» **Fonte**
Walt Disney sosteneva: “Se si può sognare, si può fare”. La visone di Alfred Sloan sul futuro della GM fu plasmata dal modello culturale allora dominante del “sogno americano”. Steve Jobs alla Apple ed Edwin Land alla Polaroid elaborarono le loro vision partendo da procedimenti logici, individuando soprattutto il limite tecnico delle tecnologie in uso. Mc Donald semplicemente osservando le mutate abitudini alimentari disse ai suoi 10 dipendenti “We will sell hamburgers”. Quale è la sua vision e da dove nasce?
La mission di Telecom Italia Lab è l’innovazione nel mondo ICT, con particolare attenzione alla ricerca nelle telecomunicazioni. La nostra vision nasce dalla consapevolezza delle grandi opportunità ancora da esplorare nel campo dei servizi e applicazioni in rete, opportunità da cogliere evitando gli errori di alcuni operatori della new economy e valorizzando l’esperienza che abbiamo nelle tecnologie chiave per il futuro. Dopo lo sgonfiamento della bolla di Internet e con la crisi di molte “dot com” è stato chiaro a tutti che solo le aziende con un consolidato know-how e sani economics possono avere un futuro. Non si deve infatti confondere il fallimento di modelli che non avevano basi solide, con quelle che sono aziende dotate di concrete possibilità di sviluppo grazie alle loro ineccepibili basi economiche e tecnologiche. E’ anche a seguito di ciò che la nostra mission, l’innovazione tecnologica in cui siamo impegnati da decenni, è diventata anche una convinzione sempre più radicata in tutti noi.

Tentare di far comprendere alle persone la visione di un futuro alternativo è una sfida comunicativa di portata completamente diversa rispetto a quella dell’organizzazione delle persone per realizzare un piano a breve termine. L’impegno esige qualcosa di più delle condiscendenza verbale. La visione va resa accessibile e appetibile a vari livelli. Come “vende la sua vision?

» **Consegne**
a. Rispondi alle seguenti domande sulla fonte:
(i) Che cosa disse McDonald ai suoi 10 dipendenti?
(ii) Qual è la mission di Telecom Italia Lab?
(iii) Quali aziende, dopo lo sgonfiamento della bolla di Internet, possono avere un futuro?
b. Restituisci senza modifiche il passo della fonte che va da "Tentare di far" giù fino a "la sua vision?".

» **Dati forniti**
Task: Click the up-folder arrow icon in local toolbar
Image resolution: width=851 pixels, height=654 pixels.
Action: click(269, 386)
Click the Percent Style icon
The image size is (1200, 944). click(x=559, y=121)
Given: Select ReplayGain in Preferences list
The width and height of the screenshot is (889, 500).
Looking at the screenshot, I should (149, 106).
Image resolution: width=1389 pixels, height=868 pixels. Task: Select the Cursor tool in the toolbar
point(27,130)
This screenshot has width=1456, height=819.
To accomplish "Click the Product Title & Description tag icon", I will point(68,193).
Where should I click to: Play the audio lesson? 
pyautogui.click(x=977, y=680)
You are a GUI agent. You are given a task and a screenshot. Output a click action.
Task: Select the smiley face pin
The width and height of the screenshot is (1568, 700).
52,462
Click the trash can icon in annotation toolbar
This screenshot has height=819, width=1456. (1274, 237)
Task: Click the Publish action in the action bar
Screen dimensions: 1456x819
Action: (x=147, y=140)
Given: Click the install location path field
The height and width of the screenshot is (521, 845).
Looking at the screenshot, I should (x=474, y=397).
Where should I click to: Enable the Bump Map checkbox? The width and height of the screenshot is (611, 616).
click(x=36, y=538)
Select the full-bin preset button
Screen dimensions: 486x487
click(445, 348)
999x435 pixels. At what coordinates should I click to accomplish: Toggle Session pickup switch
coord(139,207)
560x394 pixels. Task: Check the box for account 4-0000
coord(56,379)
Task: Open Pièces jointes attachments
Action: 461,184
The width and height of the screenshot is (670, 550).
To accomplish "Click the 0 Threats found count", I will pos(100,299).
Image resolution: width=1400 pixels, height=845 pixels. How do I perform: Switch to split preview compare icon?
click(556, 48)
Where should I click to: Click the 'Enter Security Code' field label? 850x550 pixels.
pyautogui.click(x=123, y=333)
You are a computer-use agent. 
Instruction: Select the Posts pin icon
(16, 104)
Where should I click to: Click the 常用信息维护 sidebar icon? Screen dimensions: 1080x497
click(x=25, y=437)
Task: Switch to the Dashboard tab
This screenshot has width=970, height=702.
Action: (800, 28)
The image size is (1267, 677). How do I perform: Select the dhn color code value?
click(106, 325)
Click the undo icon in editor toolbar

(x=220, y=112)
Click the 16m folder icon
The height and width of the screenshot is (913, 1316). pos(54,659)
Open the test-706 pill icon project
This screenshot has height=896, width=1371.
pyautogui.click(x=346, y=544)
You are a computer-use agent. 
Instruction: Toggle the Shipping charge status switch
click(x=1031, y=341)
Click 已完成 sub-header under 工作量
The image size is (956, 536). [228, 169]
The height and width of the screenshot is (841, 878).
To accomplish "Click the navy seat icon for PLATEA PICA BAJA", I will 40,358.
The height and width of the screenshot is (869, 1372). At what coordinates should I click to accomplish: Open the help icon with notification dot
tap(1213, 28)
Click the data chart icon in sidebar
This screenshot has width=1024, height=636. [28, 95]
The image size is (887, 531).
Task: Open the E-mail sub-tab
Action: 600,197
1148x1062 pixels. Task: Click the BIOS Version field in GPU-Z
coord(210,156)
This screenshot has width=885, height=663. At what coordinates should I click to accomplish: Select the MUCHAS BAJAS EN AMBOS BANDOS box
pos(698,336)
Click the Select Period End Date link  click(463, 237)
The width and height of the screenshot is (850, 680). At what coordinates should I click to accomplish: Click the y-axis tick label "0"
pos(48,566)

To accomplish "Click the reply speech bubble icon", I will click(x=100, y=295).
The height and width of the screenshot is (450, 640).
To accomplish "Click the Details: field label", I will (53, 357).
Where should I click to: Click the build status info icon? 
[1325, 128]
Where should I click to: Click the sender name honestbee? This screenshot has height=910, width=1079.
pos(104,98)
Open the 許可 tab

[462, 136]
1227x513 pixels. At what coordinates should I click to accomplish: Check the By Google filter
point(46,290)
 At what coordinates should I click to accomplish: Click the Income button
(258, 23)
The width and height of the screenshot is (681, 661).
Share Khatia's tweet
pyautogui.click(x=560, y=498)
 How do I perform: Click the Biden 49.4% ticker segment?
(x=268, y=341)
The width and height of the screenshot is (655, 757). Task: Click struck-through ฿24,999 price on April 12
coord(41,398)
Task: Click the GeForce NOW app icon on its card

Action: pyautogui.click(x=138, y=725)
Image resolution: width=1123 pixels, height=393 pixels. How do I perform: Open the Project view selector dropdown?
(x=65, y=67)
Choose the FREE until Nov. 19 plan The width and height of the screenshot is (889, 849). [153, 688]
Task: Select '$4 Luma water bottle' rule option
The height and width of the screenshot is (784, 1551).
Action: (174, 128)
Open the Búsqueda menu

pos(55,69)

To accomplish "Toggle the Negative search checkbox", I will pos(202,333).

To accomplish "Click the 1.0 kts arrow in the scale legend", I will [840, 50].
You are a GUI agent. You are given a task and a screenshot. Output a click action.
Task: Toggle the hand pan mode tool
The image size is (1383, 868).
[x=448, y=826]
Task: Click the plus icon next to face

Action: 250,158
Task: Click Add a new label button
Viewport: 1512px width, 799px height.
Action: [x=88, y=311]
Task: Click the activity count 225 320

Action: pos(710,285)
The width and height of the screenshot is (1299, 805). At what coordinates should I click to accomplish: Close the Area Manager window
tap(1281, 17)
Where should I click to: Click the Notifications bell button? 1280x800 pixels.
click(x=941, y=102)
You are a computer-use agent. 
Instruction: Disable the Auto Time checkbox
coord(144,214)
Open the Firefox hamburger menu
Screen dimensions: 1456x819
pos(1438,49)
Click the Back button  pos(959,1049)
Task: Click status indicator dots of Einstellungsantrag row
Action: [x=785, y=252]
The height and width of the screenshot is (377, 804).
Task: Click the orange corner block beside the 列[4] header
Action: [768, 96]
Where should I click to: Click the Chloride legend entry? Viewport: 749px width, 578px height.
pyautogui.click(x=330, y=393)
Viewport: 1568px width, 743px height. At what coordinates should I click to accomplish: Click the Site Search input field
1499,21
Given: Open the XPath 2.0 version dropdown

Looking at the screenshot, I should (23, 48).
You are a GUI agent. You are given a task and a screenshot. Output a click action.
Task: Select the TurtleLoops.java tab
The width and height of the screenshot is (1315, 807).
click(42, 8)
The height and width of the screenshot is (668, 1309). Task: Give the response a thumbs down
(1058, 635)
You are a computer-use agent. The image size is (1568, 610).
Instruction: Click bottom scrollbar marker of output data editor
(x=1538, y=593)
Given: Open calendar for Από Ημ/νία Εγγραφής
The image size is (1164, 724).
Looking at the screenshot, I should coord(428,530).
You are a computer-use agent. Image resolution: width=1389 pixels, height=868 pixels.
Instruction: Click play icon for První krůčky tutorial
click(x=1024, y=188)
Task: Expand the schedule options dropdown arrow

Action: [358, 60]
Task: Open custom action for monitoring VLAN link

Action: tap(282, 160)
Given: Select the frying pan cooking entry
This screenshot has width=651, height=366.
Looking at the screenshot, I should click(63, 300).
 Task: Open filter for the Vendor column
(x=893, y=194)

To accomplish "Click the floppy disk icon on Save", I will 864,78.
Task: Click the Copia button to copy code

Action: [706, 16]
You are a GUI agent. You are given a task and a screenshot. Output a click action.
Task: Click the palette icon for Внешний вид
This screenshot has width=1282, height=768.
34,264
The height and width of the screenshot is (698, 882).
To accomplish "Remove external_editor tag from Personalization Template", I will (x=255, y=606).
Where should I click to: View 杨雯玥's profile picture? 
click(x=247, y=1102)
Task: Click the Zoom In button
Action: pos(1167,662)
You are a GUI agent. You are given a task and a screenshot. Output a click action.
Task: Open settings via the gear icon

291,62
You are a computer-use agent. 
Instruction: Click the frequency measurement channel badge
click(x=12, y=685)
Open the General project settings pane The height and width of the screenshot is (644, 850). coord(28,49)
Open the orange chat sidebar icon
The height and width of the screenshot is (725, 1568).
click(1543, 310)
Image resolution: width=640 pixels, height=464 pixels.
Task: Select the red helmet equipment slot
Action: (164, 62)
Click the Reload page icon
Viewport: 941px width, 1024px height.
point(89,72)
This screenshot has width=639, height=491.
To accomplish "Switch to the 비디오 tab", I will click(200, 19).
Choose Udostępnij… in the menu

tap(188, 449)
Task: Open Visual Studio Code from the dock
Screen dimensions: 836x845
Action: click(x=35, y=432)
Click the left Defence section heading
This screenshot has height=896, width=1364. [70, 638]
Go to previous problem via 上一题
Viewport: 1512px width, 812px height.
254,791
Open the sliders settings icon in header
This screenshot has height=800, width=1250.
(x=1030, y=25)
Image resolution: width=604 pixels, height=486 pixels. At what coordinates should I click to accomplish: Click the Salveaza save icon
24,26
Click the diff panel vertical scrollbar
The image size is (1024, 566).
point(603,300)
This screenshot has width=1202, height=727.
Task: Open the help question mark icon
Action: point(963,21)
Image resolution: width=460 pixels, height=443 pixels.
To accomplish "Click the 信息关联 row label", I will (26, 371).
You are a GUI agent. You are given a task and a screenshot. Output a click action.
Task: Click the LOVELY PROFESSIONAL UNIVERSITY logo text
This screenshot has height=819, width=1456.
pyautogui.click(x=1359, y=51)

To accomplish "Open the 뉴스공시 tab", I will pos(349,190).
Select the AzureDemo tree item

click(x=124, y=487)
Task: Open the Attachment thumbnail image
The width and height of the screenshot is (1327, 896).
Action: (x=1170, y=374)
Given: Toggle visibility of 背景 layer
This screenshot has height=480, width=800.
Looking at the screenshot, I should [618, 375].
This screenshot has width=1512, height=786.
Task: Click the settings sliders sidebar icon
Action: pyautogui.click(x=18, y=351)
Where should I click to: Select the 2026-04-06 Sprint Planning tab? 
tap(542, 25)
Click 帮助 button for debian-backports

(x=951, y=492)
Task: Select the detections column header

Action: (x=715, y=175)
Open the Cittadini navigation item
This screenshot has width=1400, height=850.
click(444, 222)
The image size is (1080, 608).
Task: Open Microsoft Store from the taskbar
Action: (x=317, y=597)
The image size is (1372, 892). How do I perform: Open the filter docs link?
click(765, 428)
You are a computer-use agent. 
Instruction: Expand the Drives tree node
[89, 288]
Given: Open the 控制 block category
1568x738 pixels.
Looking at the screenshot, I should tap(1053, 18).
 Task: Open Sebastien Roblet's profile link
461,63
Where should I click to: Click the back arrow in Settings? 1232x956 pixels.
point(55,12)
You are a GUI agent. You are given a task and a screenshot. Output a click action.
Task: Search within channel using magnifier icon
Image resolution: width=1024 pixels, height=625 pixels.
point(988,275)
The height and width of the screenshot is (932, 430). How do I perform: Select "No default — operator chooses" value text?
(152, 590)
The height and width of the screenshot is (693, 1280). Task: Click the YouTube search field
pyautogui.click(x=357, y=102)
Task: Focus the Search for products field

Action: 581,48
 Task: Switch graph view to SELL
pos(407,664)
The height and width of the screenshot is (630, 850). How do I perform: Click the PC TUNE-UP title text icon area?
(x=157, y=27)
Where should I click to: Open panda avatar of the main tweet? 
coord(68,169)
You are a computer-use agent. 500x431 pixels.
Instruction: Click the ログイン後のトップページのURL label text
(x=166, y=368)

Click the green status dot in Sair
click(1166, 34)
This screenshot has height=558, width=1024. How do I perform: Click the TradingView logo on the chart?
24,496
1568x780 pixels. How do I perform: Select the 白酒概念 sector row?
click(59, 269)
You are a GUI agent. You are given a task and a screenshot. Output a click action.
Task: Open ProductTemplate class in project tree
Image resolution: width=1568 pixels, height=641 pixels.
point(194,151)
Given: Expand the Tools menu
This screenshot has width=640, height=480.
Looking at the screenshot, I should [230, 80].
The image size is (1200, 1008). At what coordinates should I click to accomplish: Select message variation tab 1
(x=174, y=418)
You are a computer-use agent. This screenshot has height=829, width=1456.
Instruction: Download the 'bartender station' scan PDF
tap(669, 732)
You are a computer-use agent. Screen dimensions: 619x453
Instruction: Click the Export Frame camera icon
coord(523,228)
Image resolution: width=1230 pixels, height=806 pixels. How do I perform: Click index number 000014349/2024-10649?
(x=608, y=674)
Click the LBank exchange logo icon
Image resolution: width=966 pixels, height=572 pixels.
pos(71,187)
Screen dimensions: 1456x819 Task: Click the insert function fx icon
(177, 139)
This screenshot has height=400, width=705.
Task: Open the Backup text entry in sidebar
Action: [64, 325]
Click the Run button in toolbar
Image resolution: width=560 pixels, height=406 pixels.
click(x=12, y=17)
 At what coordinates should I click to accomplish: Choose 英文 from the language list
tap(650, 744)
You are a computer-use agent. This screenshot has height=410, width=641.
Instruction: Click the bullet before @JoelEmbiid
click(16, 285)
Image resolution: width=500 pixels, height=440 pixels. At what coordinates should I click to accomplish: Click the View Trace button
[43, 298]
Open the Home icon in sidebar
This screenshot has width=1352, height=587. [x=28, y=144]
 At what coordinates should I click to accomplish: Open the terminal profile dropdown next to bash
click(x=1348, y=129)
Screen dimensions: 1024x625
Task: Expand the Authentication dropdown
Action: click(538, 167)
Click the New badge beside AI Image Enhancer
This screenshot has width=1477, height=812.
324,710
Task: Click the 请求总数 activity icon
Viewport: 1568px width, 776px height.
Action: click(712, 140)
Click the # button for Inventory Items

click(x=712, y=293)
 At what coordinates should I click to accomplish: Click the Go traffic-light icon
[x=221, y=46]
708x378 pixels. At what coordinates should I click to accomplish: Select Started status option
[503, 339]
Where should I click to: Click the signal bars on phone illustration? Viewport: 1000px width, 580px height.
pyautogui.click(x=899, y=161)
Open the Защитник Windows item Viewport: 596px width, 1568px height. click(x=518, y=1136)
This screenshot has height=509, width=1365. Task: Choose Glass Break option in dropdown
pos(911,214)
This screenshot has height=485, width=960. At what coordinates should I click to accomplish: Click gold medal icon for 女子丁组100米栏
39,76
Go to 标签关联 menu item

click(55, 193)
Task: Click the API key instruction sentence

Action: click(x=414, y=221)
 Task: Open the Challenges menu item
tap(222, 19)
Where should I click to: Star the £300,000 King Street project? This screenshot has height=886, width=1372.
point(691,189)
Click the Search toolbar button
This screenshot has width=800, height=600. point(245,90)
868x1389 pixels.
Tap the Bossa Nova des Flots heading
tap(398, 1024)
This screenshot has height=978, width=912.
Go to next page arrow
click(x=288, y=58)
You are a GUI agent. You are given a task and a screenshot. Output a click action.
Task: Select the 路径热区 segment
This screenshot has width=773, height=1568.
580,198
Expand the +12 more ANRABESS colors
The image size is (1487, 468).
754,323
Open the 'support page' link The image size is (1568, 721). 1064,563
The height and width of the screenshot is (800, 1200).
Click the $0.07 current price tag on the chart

» **Risposte alle consegne**
a.
(i) "We will sell hamburgers".
(ii) L'innovazione nel mondo ICT, con particolare attenzione alla ricerca nelle telecomunicazioni.
(iii) Solo le aziende con un consolidato know-how e sani economics.

b.
Tentare di far comprendere alle persone la visione di un futuro alternativo è una sfida comunicativa di portata completamente diversa rispetto a quella dell’organizzazione delle persone per realizzare un piano a breve termine. L’impegno esige qualcosa di più delle condiscendenza verbale. La visione va resa accessibile e appetibile a vari livelli. Come “vende la sua vision?